Massage: Can decrease stress and muscle tension that may be inhibiting sexual desire.

Acupuncture: The specific mode of action is unknown but research has shown it can increase blood flow to the genitals as well as decrease stress

Meditation: A regular practice of meditation can decrease stress, and also helps train the mind to focus so that one can learn to be in the moment in sexual situations.  Tantric or orgasmic meditation may increase one’s ability to not only be present during sex but also to enjoy a deeper connection with themselves and their partner enhancing the sexual experience.
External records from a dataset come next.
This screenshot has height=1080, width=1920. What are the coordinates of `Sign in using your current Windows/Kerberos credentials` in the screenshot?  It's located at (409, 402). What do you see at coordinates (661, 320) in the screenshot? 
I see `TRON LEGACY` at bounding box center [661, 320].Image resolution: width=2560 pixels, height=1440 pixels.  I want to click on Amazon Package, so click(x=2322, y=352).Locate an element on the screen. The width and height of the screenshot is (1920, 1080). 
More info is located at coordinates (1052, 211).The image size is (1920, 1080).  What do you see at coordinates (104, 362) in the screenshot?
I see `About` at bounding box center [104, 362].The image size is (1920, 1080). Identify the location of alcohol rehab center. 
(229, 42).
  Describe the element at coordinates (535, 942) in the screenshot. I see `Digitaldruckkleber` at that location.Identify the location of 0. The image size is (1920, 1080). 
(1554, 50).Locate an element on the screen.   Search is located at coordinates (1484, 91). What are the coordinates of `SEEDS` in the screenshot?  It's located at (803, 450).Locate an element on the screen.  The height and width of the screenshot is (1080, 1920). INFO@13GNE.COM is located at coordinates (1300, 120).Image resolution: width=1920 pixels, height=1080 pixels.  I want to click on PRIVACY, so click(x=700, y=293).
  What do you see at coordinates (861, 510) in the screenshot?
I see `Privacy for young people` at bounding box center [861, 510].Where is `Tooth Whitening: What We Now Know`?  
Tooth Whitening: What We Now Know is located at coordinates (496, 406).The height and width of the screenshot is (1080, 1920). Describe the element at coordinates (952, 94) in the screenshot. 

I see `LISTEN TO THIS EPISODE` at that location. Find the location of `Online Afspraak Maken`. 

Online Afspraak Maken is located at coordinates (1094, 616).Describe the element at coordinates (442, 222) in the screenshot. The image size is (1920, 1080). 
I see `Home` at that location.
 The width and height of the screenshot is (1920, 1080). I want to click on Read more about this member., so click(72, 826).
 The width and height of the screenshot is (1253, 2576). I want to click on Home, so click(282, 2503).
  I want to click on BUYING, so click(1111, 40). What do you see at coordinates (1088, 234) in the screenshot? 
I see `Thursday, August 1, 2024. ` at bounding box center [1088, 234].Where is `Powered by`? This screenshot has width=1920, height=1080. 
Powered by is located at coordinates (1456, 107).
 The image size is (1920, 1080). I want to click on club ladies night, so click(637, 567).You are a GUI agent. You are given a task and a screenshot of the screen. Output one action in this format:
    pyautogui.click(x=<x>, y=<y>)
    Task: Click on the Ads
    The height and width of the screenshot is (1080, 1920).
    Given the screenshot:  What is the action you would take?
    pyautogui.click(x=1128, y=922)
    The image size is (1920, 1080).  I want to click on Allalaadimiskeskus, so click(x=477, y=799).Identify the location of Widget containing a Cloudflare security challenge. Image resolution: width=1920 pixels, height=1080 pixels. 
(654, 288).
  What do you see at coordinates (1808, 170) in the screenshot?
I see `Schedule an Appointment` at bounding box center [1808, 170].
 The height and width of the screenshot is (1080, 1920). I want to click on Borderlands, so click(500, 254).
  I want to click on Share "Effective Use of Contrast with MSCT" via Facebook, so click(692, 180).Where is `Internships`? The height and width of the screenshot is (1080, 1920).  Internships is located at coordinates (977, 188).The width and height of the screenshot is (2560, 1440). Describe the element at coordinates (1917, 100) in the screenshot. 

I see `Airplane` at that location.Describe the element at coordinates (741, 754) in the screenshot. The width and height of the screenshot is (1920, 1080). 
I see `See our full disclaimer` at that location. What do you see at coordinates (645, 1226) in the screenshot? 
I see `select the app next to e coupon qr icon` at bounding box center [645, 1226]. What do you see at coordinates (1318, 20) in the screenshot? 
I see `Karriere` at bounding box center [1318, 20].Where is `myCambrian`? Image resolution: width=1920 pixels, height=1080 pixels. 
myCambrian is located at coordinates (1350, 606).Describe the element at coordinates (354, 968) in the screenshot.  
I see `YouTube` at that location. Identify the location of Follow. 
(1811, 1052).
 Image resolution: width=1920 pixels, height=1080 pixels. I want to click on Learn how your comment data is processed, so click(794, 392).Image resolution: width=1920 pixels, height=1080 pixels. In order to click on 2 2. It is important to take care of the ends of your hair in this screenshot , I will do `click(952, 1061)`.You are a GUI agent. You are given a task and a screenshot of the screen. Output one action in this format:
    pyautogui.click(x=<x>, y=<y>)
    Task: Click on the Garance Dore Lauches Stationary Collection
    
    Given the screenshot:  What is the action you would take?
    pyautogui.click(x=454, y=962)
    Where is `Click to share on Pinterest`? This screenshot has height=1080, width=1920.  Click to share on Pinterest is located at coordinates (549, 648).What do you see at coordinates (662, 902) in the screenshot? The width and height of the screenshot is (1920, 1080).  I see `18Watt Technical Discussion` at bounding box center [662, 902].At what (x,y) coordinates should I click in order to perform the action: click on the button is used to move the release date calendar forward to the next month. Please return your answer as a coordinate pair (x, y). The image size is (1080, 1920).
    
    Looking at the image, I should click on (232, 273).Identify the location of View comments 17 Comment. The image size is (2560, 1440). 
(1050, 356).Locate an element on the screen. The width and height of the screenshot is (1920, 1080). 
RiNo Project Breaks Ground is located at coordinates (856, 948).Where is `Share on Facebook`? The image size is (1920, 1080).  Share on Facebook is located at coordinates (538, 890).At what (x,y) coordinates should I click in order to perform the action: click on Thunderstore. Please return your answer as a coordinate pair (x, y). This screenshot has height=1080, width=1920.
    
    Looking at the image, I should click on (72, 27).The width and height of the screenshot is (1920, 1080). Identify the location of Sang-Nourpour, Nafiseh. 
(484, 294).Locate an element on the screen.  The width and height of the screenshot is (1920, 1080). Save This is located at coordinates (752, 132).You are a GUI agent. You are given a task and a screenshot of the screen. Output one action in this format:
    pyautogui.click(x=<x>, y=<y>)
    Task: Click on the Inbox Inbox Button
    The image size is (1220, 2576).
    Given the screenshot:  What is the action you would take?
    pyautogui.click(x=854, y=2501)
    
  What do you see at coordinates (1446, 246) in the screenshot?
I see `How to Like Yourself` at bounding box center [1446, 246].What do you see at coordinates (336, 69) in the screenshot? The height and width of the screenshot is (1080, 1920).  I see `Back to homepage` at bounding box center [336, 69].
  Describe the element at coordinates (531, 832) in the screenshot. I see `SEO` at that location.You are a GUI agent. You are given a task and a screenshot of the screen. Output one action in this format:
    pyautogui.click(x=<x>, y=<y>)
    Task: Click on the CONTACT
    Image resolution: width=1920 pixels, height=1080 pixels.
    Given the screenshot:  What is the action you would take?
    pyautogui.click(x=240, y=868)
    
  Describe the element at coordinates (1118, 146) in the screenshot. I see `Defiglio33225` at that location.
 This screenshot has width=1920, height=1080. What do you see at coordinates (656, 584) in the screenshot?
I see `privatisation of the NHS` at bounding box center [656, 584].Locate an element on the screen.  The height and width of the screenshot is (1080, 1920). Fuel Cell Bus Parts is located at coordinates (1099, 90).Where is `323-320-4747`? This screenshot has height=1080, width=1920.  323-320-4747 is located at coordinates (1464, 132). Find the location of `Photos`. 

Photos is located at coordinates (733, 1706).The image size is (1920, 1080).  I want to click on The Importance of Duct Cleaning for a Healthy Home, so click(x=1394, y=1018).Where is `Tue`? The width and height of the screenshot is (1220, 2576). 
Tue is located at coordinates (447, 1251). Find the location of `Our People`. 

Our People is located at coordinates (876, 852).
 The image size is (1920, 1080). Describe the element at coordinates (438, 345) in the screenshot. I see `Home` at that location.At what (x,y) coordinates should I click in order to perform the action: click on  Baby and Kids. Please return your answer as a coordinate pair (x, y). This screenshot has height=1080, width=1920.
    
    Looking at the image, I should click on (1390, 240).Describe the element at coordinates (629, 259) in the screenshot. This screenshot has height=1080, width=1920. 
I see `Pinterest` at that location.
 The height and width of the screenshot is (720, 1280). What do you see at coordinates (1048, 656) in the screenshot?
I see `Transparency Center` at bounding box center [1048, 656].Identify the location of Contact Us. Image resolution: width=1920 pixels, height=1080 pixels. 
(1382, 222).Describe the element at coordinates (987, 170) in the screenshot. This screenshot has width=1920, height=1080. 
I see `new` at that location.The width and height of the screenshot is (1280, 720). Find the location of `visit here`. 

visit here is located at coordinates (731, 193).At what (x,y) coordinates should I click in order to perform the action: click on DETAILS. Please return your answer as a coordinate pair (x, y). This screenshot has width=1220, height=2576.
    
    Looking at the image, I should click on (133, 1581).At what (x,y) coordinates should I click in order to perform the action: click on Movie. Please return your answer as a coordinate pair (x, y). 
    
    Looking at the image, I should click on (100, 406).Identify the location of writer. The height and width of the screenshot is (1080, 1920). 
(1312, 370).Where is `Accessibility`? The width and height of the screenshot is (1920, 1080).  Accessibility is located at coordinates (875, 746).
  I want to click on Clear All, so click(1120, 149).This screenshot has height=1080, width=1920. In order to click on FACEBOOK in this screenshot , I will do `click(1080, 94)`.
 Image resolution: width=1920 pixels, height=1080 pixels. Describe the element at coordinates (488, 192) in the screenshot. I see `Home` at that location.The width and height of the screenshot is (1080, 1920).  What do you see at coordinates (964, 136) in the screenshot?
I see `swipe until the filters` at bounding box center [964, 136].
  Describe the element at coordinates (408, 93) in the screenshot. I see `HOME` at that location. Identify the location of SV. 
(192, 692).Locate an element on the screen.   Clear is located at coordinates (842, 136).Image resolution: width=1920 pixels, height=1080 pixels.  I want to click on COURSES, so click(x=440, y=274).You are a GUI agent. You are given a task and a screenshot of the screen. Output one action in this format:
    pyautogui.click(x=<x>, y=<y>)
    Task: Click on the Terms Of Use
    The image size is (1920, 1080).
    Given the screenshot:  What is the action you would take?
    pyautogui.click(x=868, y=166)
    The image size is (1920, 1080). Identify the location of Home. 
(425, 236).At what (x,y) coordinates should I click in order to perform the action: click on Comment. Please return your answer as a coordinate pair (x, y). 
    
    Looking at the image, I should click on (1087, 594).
Supplementation: Research has shown that Maca, Yohimbe, and L-arginine effectively increase sexual arousal and desire in men and women. The increase blood flow to the genitals as well. In addition to these individually there are various compound formulations that contain these and other Herbs as well. Vaginal gels or creams may also be helpful by increasing blood flow directly to the clitoris and thereby increasing desire.  For women with HSV creams with L-Arginine are not recommended as they can increase chances of an outbreak.

A benefit to each of these options listed above is they are of low risk.  Before beginning any new supplementation or exercise practices please take time to confer with your physician to ensure it is safe for you based on your medical history and risk factors.